▶ _YOUR INSTRUCTIONS_
All of the records should be given again verbatim.
_ _ _ _ _ _ _
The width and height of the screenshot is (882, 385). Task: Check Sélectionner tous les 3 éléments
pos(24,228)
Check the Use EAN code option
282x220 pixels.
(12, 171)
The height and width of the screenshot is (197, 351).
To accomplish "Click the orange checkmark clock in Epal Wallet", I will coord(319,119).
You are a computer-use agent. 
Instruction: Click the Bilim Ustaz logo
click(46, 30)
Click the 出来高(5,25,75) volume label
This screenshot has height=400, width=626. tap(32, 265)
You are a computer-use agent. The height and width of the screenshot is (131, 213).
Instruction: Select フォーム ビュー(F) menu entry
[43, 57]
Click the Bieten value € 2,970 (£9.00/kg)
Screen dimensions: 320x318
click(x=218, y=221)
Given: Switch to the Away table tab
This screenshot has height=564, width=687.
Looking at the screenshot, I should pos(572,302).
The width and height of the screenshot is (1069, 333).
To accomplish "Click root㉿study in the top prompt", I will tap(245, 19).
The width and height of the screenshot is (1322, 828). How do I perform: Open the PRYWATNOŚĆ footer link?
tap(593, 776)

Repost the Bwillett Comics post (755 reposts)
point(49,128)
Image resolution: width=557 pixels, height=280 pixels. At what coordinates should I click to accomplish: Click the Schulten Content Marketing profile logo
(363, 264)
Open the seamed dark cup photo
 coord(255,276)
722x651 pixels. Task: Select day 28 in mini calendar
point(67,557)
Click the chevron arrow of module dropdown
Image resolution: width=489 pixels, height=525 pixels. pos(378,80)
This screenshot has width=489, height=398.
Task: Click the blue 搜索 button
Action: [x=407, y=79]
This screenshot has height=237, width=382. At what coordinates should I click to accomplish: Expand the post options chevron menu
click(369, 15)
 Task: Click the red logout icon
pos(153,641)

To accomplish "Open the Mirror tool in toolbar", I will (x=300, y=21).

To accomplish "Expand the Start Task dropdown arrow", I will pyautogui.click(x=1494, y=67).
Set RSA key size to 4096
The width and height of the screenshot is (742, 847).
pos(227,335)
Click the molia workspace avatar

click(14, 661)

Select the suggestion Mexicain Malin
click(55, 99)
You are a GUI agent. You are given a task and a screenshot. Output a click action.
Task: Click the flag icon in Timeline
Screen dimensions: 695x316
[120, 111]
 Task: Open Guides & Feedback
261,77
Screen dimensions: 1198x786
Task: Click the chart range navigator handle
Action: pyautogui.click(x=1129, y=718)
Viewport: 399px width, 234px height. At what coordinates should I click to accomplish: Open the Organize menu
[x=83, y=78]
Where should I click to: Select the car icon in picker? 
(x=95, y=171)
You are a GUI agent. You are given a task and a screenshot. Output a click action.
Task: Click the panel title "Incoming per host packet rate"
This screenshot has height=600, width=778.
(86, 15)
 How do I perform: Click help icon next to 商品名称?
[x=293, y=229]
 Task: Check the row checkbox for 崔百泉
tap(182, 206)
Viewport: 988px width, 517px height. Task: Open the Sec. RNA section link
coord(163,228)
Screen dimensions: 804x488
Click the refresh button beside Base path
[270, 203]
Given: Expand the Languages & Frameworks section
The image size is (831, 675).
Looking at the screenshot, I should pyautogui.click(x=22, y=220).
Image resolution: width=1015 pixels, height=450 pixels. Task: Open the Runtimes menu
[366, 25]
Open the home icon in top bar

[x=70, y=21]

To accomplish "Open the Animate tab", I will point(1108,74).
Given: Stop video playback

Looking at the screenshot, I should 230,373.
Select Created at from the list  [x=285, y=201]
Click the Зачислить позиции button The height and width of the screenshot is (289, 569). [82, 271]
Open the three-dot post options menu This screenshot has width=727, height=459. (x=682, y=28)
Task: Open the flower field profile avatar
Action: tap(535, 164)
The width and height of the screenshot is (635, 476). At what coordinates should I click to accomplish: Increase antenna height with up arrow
_ _ _ _ _ _ _
▶ _RESPONSE_
The width and height of the screenshot is (882, 385). Task: Check Sélectionner tous les 3 éléments
pos(24,228)
Check the Use EAN code option
282x220 pixels.
(12, 171)
The height and width of the screenshot is (197, 351).
To accomplish "Click the orange checkmark clock in Epal Wallet", I will coord(319,119).
You are a computer-use agent. 
Instruction: Click the Bilim Ustaz logo
click(46, 30)
Click the 出来高(5,25,75) volume label
This screenshot has height=400, width=626. tap(32, 265)
You are a computer-use agent. The height and width of the screenshot is (131, 213).
Instruction: Select フォーム ビュー(F) menu entry
[43, 57]
Click the Bieten value € 2,970 (£9.00/kg)
Screen dimensions: 320x318
click(x=218, y=221)
Given: Switch to the Away table tab
This screenshot has height=564, width=687.
Looking at the screenshot, I should pos(572,302).
The width and height of the screenshot is (1069, 333).
To accomplish "Click root㉿study in the top prompt", I will tap(245, 19).
The width and height of the screenshot is (1322, 828). How do I perform: Open the PRYWATNOŚĆ footer link?
tap(593, 776)

Repost the Bwillett Comics post (755 reposts)
point(49,128)
Image resolution: width=557 pixels, height=280 pixels. At what coordinates should I click to accomplish: Click the Schulten Content Marketing profile logo
(363, 264)
Open the seamed dark cup photo
 coord(255,276)
722x651 pixels. Task: Select day 28 in mini calendar
point(67,557)
Click the chevron arrow of module dropdown
Image resolution: width=489 pixels, height=525 pixels. pos(378,80)
This screenshot has width=489, height=398.
Task: Click the blue 搜索 button
Action: [x=407, y=79]
This screenshot has height=237, width=382. At what coordinates should I click to accomplish: Expand the post options chevron menu
click(369, 15)
 Task: Click the red logout icon
pos(153,641)

To accomplish "Open the Mirror tool in toolbar", I will (x=300, y=21).

To accomplish "Expand the Start Task dropdown arrow", I will pyautogui.click(x=1494, y=67).
Set RSA key size to 4096
The width and height of the screenshot is (742, 847).
pos(227,335)
Click the molia workspace avatar

click(14, 661)

Select the suggestion Mexicain Malin
click(55, 99)
You are a GUI agent. You are given a task and a screenshot. Output a click action.
Task: Click the flag icon in Timeline
Screen dimensions: 695x316
[120, 111]
 Task: Open Guides & Feedback
261,77
Screen dimensions: 1198x786
Task: Click the chart range navigator handle
Action: pyautogui.click(x=1129, y=718)
Viewport: 399px width, 234px height. At what coordinates should I click to accomplish: Open the Organize menu
[x=83, y=78]
Where should I click to: Select the car icon in picker? 
(x=95, y=171)
You are a GUI agent. You are given a task and a screenshot. Output a click action.
Task: Click the panel title "Incoming per host packet rate"
This screenshot has height=600, width=778.
(86, 15)
 How do I perform: Click help icon next to 商品名称?
[x=293, y=229]
 Task: Check the row checkbox for 崔百泉
tap(182, 206)
Viewport: 988px width, 517px height. Task: Open the Sec. RNA section link
coord(163,228)
Screen dimensions: 804x488
Click the refresh button beside Base path
[270, 203]
Given: Expand the Languages & Frameworks section
The image size is (831, 675).
Looking at the screenshot, I should pyautogui.click(x=22, y=220).
Image resolution: width=1015 pixels, height=450 pixels. Task: Open the Runtimes menu
[366, 25]
Open the home icon in top bar

[x=70, y=21]

To accomplish "Open the Animate tab", I will point(1108,74).
Given: Stop video playback

Looking at the screenshot, I should 230,373.
Select Created at from the list  [x=285, y=201]
Click the Зачислить позиции button The height and width of the screenshot is (289, 569). [82, 271]
Open the three-dot post options menu This screenshot has width=727, height=459. (x=682, y=28)
Task: Open the flower field profile avatar
Action: tap(535, 164)
The width and height of the screenshot is (635, 476). At what coordinates should I click to accomplish: Increase antenna height with up arrow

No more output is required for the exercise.